Pay Attention to your Pet
It’s also important to be mindful of pet stress. Misty says naughty or atypical behaviors may be a sign of stress. Try food puzzle toys, long-lasting chews, and extra exercise and training sessions throughout the day. Quiet time in a safe space is also a great way to help a pet deal with stress. With families staying at home more, or with loud kids, sometimes an animal just needs a quiet, calm space to rest.
While shelter adoptions have increased, more pets are currently in need of forever homes. It is kitten season and both facilities are experiencing a high number of cats. The County shelter has about 400 cats and kittens in the shelter or a foster home, and Georgetown took in 201 in May and June, compared with 158 during the same time last year.

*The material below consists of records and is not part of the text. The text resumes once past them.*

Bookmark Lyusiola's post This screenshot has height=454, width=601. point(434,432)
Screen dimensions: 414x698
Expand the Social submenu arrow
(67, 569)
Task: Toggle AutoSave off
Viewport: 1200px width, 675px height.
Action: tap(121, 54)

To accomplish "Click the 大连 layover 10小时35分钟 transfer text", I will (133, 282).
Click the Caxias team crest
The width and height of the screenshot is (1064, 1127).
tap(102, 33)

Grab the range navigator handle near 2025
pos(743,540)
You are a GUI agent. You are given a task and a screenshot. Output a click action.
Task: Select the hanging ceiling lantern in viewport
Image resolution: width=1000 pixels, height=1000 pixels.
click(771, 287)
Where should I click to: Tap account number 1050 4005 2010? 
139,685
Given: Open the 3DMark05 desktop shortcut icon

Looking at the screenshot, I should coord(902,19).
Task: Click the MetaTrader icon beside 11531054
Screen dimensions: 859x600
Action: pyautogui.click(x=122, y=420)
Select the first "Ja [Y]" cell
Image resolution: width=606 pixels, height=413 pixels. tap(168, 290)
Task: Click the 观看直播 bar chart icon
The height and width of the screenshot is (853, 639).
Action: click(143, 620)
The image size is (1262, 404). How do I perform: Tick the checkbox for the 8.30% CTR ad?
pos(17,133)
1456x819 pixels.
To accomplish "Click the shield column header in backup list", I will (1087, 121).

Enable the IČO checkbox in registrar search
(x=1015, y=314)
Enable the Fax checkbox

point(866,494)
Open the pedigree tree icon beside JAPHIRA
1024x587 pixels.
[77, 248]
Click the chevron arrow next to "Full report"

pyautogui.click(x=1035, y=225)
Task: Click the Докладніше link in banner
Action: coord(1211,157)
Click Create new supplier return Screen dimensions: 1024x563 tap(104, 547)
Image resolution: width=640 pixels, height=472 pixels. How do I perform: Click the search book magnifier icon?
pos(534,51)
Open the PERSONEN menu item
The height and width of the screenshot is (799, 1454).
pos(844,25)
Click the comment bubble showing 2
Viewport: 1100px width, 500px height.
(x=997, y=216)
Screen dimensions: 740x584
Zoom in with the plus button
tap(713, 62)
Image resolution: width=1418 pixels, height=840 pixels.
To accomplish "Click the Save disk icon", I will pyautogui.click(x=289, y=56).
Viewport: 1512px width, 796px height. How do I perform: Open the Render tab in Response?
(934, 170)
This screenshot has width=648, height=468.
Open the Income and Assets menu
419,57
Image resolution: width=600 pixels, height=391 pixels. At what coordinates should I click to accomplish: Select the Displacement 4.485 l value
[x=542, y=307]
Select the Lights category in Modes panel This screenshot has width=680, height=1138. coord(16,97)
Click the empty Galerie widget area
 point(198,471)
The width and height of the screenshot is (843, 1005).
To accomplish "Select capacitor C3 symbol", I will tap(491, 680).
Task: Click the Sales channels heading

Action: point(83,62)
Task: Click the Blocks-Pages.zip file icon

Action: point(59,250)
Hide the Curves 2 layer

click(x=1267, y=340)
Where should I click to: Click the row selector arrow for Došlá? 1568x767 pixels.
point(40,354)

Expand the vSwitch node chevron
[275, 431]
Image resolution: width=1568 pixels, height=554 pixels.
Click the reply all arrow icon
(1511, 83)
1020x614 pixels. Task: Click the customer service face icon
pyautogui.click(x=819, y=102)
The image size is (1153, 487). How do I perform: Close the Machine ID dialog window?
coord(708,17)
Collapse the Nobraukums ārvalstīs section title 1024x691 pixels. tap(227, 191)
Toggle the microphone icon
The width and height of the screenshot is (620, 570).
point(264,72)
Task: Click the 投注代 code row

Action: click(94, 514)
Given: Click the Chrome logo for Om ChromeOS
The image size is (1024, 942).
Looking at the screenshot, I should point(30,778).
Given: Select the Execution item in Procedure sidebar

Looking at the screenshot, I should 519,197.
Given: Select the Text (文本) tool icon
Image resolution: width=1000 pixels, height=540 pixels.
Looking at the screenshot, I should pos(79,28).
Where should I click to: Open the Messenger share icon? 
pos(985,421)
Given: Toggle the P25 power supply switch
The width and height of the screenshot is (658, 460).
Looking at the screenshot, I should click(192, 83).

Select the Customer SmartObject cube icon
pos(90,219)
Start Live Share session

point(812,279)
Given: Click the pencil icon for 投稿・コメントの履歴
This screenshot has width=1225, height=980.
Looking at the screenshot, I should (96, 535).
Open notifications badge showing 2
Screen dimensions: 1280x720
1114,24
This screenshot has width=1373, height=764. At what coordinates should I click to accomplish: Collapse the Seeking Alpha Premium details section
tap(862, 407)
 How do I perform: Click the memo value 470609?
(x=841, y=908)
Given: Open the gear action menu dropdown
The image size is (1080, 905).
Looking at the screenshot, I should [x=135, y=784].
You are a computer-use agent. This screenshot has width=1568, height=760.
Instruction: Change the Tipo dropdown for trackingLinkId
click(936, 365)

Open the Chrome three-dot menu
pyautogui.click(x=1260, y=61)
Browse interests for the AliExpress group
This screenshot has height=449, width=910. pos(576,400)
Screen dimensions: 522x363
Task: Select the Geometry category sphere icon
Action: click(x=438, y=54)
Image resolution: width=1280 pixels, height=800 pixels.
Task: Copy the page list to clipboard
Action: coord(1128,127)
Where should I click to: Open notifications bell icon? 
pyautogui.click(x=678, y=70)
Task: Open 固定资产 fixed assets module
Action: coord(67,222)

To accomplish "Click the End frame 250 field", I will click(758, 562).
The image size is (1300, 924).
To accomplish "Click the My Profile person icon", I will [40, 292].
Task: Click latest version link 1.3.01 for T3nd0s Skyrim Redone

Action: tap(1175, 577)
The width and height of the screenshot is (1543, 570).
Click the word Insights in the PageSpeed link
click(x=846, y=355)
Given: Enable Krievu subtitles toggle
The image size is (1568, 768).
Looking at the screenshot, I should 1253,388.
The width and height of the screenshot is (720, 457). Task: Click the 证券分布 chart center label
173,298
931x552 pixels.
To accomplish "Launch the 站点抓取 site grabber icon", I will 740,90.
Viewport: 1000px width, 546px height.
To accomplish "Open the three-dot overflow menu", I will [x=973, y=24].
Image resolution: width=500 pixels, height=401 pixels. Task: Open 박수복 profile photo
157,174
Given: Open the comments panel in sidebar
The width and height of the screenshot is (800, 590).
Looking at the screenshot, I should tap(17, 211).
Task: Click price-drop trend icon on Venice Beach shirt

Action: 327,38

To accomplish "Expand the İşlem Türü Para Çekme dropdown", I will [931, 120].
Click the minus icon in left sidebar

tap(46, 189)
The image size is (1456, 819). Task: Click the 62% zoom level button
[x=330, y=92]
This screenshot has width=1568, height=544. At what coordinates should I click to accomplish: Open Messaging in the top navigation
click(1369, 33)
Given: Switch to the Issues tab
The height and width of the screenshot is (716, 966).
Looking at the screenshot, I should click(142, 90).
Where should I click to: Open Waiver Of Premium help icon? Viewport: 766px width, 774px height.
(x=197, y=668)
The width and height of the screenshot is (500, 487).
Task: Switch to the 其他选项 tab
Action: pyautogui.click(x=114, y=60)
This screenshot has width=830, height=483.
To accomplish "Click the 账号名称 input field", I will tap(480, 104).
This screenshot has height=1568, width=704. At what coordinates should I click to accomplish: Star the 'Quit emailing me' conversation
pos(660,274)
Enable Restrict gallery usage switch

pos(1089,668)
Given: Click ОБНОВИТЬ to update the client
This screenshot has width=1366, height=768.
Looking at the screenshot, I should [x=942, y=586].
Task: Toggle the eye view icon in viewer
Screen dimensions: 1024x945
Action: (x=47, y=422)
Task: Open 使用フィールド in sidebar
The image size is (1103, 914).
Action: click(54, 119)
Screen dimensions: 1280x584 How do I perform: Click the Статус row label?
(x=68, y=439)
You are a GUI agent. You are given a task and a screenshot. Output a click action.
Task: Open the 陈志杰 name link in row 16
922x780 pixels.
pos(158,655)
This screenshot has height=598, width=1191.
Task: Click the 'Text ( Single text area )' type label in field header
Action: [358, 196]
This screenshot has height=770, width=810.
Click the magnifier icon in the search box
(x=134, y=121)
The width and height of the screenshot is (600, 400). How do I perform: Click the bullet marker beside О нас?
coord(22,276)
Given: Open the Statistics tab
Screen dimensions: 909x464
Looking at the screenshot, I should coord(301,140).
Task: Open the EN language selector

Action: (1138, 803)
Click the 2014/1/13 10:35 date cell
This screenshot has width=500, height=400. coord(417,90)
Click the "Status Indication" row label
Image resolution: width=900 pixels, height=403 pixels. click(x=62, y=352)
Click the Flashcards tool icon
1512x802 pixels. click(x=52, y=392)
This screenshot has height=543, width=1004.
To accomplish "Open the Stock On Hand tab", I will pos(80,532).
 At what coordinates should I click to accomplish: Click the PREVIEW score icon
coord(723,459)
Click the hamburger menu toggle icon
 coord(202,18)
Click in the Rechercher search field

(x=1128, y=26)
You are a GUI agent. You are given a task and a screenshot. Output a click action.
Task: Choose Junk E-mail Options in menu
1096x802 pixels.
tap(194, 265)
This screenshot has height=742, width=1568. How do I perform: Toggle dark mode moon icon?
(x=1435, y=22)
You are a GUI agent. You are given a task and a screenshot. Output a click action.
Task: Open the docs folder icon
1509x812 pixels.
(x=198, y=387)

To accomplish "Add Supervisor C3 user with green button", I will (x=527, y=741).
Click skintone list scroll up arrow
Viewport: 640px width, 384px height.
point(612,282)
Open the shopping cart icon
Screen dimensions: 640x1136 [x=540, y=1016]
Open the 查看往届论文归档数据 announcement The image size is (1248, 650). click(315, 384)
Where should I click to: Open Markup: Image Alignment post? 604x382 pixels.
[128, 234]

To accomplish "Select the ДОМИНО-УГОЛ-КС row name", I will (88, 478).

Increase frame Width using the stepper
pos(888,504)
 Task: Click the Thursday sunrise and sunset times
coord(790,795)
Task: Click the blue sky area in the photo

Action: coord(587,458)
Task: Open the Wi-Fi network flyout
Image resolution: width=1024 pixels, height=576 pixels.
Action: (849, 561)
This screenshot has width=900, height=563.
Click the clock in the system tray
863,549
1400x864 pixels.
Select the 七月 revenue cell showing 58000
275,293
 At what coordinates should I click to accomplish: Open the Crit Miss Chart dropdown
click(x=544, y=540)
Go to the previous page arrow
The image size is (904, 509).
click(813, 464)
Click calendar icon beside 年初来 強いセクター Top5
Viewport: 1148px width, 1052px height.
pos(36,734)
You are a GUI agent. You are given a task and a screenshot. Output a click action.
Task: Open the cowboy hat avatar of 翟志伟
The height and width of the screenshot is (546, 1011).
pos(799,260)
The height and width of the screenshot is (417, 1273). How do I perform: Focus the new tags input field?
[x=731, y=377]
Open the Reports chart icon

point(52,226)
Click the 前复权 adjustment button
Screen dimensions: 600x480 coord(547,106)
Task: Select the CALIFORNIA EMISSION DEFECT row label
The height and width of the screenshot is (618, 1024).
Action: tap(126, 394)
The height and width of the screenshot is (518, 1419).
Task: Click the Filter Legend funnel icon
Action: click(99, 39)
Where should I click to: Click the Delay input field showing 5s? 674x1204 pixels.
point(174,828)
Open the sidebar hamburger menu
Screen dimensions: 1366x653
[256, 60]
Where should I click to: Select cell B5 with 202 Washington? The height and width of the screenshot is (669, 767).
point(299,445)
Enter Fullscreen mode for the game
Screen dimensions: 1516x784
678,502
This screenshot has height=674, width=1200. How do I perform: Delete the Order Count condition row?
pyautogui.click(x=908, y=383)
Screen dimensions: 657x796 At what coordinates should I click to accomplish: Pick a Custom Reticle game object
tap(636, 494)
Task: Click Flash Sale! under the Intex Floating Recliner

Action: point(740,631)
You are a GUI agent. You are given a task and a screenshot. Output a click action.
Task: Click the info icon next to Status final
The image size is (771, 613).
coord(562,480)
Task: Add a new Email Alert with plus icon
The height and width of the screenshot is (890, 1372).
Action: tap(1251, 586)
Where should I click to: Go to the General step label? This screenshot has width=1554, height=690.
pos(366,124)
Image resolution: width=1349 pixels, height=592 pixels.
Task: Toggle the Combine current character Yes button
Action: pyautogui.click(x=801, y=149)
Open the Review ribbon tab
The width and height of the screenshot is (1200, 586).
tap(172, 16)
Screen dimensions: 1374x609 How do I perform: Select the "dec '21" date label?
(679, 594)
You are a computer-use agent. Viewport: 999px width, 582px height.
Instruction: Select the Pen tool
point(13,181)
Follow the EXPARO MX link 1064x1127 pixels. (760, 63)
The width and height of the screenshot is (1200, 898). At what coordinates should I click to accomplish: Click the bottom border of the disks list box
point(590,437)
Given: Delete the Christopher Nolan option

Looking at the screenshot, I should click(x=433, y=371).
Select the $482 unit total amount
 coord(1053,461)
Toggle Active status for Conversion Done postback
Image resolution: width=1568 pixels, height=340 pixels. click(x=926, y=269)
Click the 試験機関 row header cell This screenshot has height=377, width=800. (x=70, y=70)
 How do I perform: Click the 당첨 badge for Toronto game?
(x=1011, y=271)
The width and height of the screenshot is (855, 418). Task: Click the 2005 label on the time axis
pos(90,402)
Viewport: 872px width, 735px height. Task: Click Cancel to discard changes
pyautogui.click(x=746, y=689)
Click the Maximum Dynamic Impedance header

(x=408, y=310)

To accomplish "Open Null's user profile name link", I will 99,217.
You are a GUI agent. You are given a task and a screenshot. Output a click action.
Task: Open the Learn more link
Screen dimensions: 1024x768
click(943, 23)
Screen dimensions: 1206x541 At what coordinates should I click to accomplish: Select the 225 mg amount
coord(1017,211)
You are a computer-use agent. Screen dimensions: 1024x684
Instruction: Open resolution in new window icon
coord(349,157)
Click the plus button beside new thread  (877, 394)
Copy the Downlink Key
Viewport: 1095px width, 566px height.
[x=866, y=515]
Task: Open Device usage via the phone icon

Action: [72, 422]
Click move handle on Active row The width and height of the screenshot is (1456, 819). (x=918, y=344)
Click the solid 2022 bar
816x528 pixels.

As people travel less and stay home more, the Georgetown shelter has seen a decrease in surrenders. April says owners who have surrendered their pets sometimes say they travel too much, especially during the summer, don’t have time for pets and aren’t giving them the attention they deserve. April anticipates a rise in surrenders over the next few months as COVID-19 becomes more widespread, and she says other areas have already experienced more surrenders. COVID-19 hasn’t affected the Williamson County shelter’s number of owner surrenders because the facility has taken only emergency cases. During this time, staff are helping families resolve issues they are facing or encouraging them to use ReHome.com, which allows families to give their dog or cat directly to another family looking to adopt.
The Georgetown shelter has launched a food pantry to help owners with financial concerns. People can request pet food at pets.georgetown.org/how-to-help. “With so many people being furloughed and seeking unemployment, we all thought it was a great idea,” April says. “We are part of such a generous community and thought it would be great if we could give back to the city that gives so much to us.”
Lend a Hand
The Williamson County shelter is seeking volunteers to help care for animals in case the facility becomes short-staffed. To join the team, visit pets.wilco.org/Volunteer/Getting-Started. The Georgetown shelter has temporarily halted its volunteer support, but pet lovers can still support the facility through online donations and sharing adoptable pets on social media.